(Records for the exercise Opens)
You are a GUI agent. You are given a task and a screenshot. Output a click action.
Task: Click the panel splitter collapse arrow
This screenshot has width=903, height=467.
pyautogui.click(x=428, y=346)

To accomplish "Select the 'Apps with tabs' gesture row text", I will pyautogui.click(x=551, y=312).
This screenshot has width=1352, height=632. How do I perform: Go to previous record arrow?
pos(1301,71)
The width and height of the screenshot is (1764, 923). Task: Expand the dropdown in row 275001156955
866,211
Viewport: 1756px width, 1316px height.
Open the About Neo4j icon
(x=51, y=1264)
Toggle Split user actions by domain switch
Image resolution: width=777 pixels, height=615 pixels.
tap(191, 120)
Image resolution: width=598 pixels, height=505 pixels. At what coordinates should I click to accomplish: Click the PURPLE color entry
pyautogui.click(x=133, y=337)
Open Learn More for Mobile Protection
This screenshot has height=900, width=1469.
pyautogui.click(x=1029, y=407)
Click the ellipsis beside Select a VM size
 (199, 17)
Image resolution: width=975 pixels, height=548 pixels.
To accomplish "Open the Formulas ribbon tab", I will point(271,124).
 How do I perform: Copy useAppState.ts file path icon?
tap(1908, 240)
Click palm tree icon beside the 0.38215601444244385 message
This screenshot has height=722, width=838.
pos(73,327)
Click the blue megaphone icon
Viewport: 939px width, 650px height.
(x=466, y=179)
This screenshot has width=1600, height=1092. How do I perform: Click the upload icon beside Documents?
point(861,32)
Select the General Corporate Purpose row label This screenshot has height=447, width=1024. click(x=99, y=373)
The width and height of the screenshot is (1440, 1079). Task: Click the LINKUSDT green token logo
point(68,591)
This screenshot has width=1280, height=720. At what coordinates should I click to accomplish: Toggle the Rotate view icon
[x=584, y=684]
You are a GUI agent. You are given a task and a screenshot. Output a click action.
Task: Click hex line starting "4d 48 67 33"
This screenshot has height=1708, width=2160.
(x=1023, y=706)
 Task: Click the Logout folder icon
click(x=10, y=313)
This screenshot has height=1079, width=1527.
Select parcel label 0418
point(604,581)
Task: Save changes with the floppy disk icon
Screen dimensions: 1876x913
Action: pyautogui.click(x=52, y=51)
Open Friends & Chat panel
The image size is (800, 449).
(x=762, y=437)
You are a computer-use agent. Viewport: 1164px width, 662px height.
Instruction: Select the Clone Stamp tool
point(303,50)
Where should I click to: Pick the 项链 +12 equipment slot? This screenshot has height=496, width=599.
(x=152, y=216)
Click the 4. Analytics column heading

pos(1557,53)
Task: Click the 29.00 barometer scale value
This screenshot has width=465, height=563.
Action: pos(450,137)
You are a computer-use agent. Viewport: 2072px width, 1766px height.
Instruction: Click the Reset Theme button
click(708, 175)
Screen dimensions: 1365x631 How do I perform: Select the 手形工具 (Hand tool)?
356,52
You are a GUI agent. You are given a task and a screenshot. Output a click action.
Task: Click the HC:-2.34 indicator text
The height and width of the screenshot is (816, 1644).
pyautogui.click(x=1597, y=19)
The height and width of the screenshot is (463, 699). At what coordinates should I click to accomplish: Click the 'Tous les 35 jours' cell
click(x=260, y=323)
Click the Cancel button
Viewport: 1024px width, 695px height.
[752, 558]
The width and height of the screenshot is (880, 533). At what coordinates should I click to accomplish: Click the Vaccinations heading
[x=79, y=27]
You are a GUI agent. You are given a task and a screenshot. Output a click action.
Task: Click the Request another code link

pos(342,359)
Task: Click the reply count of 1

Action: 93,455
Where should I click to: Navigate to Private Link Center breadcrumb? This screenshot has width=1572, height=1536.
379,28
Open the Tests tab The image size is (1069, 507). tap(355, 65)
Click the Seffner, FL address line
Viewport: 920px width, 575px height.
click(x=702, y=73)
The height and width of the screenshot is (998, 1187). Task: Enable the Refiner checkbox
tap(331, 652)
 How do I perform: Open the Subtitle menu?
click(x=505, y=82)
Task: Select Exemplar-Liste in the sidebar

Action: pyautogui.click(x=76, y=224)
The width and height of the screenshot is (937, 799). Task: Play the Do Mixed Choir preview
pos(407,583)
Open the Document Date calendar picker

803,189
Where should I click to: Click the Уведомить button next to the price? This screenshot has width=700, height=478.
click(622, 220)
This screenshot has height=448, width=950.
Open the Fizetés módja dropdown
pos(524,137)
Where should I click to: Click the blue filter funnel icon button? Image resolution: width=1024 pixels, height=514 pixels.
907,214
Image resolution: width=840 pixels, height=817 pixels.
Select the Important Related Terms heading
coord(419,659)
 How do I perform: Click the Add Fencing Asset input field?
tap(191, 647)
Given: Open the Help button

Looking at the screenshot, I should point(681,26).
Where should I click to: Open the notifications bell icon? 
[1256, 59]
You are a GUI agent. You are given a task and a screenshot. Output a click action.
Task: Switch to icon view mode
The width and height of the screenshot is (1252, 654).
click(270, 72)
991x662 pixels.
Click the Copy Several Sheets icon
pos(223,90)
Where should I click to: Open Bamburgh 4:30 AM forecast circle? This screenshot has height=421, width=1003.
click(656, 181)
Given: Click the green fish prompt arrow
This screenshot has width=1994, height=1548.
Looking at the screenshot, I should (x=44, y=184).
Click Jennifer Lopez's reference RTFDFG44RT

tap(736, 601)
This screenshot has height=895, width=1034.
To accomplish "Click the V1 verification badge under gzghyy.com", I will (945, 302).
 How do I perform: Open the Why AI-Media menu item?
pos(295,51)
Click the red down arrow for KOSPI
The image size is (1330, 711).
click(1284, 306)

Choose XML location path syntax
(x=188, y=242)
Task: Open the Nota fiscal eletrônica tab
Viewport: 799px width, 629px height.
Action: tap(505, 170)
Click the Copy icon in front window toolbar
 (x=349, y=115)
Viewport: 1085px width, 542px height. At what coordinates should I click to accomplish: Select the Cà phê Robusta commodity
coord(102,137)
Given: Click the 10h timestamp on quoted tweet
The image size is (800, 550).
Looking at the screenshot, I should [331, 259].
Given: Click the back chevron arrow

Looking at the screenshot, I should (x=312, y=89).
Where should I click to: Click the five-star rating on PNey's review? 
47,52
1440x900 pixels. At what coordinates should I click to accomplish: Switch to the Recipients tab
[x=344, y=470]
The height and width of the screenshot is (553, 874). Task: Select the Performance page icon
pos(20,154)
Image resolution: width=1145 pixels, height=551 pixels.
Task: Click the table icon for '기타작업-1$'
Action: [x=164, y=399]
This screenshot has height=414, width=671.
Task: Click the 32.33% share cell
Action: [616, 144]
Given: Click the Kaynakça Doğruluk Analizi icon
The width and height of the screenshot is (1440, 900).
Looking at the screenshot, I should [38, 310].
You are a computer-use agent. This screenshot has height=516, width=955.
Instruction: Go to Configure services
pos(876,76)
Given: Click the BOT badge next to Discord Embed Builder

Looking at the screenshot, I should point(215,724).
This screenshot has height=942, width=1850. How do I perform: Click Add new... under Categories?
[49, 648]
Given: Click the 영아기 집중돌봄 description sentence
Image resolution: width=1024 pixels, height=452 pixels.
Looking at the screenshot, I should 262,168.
(Records for the exercise Closes)
The listing above is to be reproduced without a single change.

• [Solution to this task]:
You are a GUI agent. You are given a task and a screenshot. Output a click action.
Task: Click the panel splitter collapse arrow
This screenshot has width=903, height=467.
pyautogui.click(x=428, y=346)

To accomplish "Select the 'Apps with tabs' gesture row text", I will pyautogui.click(x=551, y=312).
This screenshot has width=1352, height=632. How do I perform: Go to previous record arrow?
pos(1301,71)
The width and height of the screenshot is (1764, 923). Task: Expand the dropdown in row 275001156955
866,211
Viewport: 1756px width, 1316px height.
Open the About Neo4j icon
(x=51, y=1264)
Toggle Split user actions by domain switch
Image resolution: width=777 pixels, height=615 pixels.
tap(191, 120)
Image resolution: width=598 pixels, height=505 pixels. At what coordinates should I click to accomplish: Click the PURPLE color entry
pyautogui.click(x=133, y=337)
Open Learn More for Mobile Protection
This screenshot has height=900, width=1469.
pyautogui.click(x=1029, y=407)
Click the ellipsis beside Select a VM size
 (199, 17)
Image resolution: width=975 pixels, height=548 pixels.
To accomplish "Open the Formulas ribbon tab", I will point(271,124).
 How do I perform: Copy useAppState.ts file path icon?
tap(1908, 240)
Click palm tree icon beside the 0.38215601444244385 message
This screenshot has height=722, width=838.
pos(73,327)
Click the blue megaphone icon
Viewport: 939px width, 650px height.
(x=466, y=179)
This screenshot has width=1600, height=1092. How do I perform: Click the upload icon beside Documents?
point(861,32)
Select the General Corporate Purpose row label This screenshot has height=447, width=1024. click(x=99, y=373)
The width and height of the screenshot is (1440, 1079). Task: Click the LINKUSDT green token logo
point(68,591)
This screenshot has width=1280, height=720. At what coordinates should I click to accomplish: Toggle the Rotate view icon
[x=584, y=684]
You are a GUI agent. You are given a task and a screenshot. Output a click action.
Task: Click hex line starting "4d 48 67 33"
This screenshot has height=1708, width=2160.
(x=1023, y=706)
 Task: Click the Logout folder icon
click(x=10, y=313)
This screenshot has height=1079, width=1527.
Select parcel label 0418
point(604,581)
Task: Save changes with the floppy disk icon
Screen dimensions: 1876x913
Action: pyautogui.click(x=52, y=51)
Open Friends & Chat panel
The image size is (800, 449).
(x=762, y=437)
You are a computer-use agent. Viewport: 1164px width, 662px height.
Instruction: Select the Clone Stamp tool
point(303,50)
Where should I click to: Pick the 项链 +12 equipment slot? This screenshot has height=496, width=599.
(x=152, y=216)
Click the 4. Analytics column heading

pos(1557,53)
Task: Click the 29.00 barometer scale value
This screenshot has width=465, height=563.
Action: pos(450,137)
You are a computer-use agent. Viewport: 2072px width, 1766px height.
Instruction: Click the Reset Theme button
click(708, 175)
Screen dimensions: 1365x631 How do I perform: Select the 手形工具 (Hand tool)?
356,52
You are a GUI agent. You are given a task and a screenshot. Output a click action.
Task: Click the HC:-2.34 indicator text
The height and width of the screenshot is (816, 1644).
pyautogui.click(x=1597, y=19)
The height and width of the screenshot is (463, 699). At what coordinates should I click to accomplish: Click the 'Tous les 35 jours' cell
click(x=260, y=323)
Click the Cancel button
Viewport: 1024px width, 695px height.
[752, 558]
The width and height of the screenshot is (880, 533). At what coordinates should I click to accomplish: Click the Vaccinations heading
[x=79, y=27]
You are a GUI agent. You are given a task and a screenshot. Output a click action.
Task: Click the Request another code link

pos(342,359)
Task: Click the reply count of 1

Action: 93,455
Where should I click to: Navigate to Private Link Center breadcrumb? This screenshot has width=1572, height=1536.
379,28
Open the Tests tab The image size is (1069, 507). tap(355, 65)
Click the Seffner, FL address line
Viewport: 920px width, 575px height.
click(x=702, y=73)
The height and width of the screenshot is (998, 1187). Task: Enable the Refiner checkbox
tap(331, 652)
 How do I perform: Open the Subtitle menu?
click(x=505, y=82)
Task: Select Exemplar-Liste in the sidebar

Action: pyautogui.click(x=76, y=224)
The width and height of the screenshot is (937, 799). Task: Play the Do Mixed Choir preview
pos(407,583)
Open the Document Date calendar picker

803,189
Where should I click to: Click the Уведомить button next to the price? This screenshot has width=700, height=478.
click(622, 220)
This screenshot has height=448, width=950.
Open the Fizetés módja dropdown
pos(524,137)
Where should I click to: Click the blue filter funnel icon button? Image resolution: width=1024 pixels, height=514 pixels.
907,214
Image resolution: width=840 pixels, height=817 pixels.
Select the Important Related Terms heading
coord(419,659)
 How do I perform: Click the Add Fencing Asset input field?
tap(191, 647)
Given: Open the Help button

Looking at the screenshot, I should point(681,26).
Where should I click to: Open the notifications bell icon? 
[1256, 59]
You are a GUI agent. You are given a task and a screenshot. Output a click action.
Task: Switch to icon view mode
The width and height of the screenshot is (1252, 654).
click(270, 72)
991x662 pixels.
Click the Copy Several Sheets icon
pos(223,90)
Where should I click to: Open Bamburgh 4:30 AM forecast circle? This screenshot has height=421, width=1003.
click(656, 181)
Given: Click the green fish prompt arrow
This screenshot has width=1994, height=1548.
Looking at the screenshot, I should (x=44, y=184).
Click Jennifer Lopez's reference RTFDFG44RT

tap(736, 601)
This screenshot has height=895, width=1034.
To accomplish "Click the V1 verification badge under gzghyy.com", I will (945, 302).
 How do I perform: Open the Why AI-Media menu item?
pos(295,51)
Click the red down arrow for KOSPI
The image size is (1330, 711).
click(1284, 306)

Choose XML location path syntax
(x=188, y=242)
Task: Open the Nota fiscal eletrônica tab
Viewport: 799px width, 629px height.
Action: tap(505, 170)
Click the Copy icon in front window toolbar
 (x=349, y=115)
Viewport: 1085px width, 542px height. At what coordinates should I click to accomplish: Select the Cà phê Robusta commodity
coord(102,137)
Given: Click the 10h timestamp on quoted tweet
The image size is (800, 550).
Looking at the screenshot, I should [331, 259].
Given: Click the back chevron arrow

Looking at the screenshot, I should (x=312, y=89).
Where should I click to: Click the five-star rating on PNey's review? 
47,52
1440x900 pixels. At what coordinates should I click to accomplish: Switch to the Recipients tab
[x=344, y=470]
The height and width of the screenshot is (553, 874). Task: Select the Performance page icon
pos(20,154)
Image resolution: width=1145 pixels, height=551 pixels.
Task: Click the table icon for '기타작업-1$'
Action: [x=164, y=399]
This screenshot has height=414, width=671.
Task: Click the 32.33% share cell
Action: [616, 144]
Given: Click the Kaynakça Doğruluk Analizi icon
The width and height of the screenshot is (1440, 900).
Looking at the screenshot, I should [38, 310].
You are a computer-use agent. This screenshot has height=516, width=955.
Instruction: Go to Configure services
pos(876,76)
Given: Click the BOT badge next to Discord Embed Builder

Looking at the screenshot, I should point(215,724).
This screenshot has height=942, width=1850. How do I perform: Click Add new... under Categories?
[49, 648]
Given: Click the 영아기 집중돌봄 description sentence
Image resolution: width=1024 pixels, height=452 pixels.
Looking at the screenshot, I should 262,168.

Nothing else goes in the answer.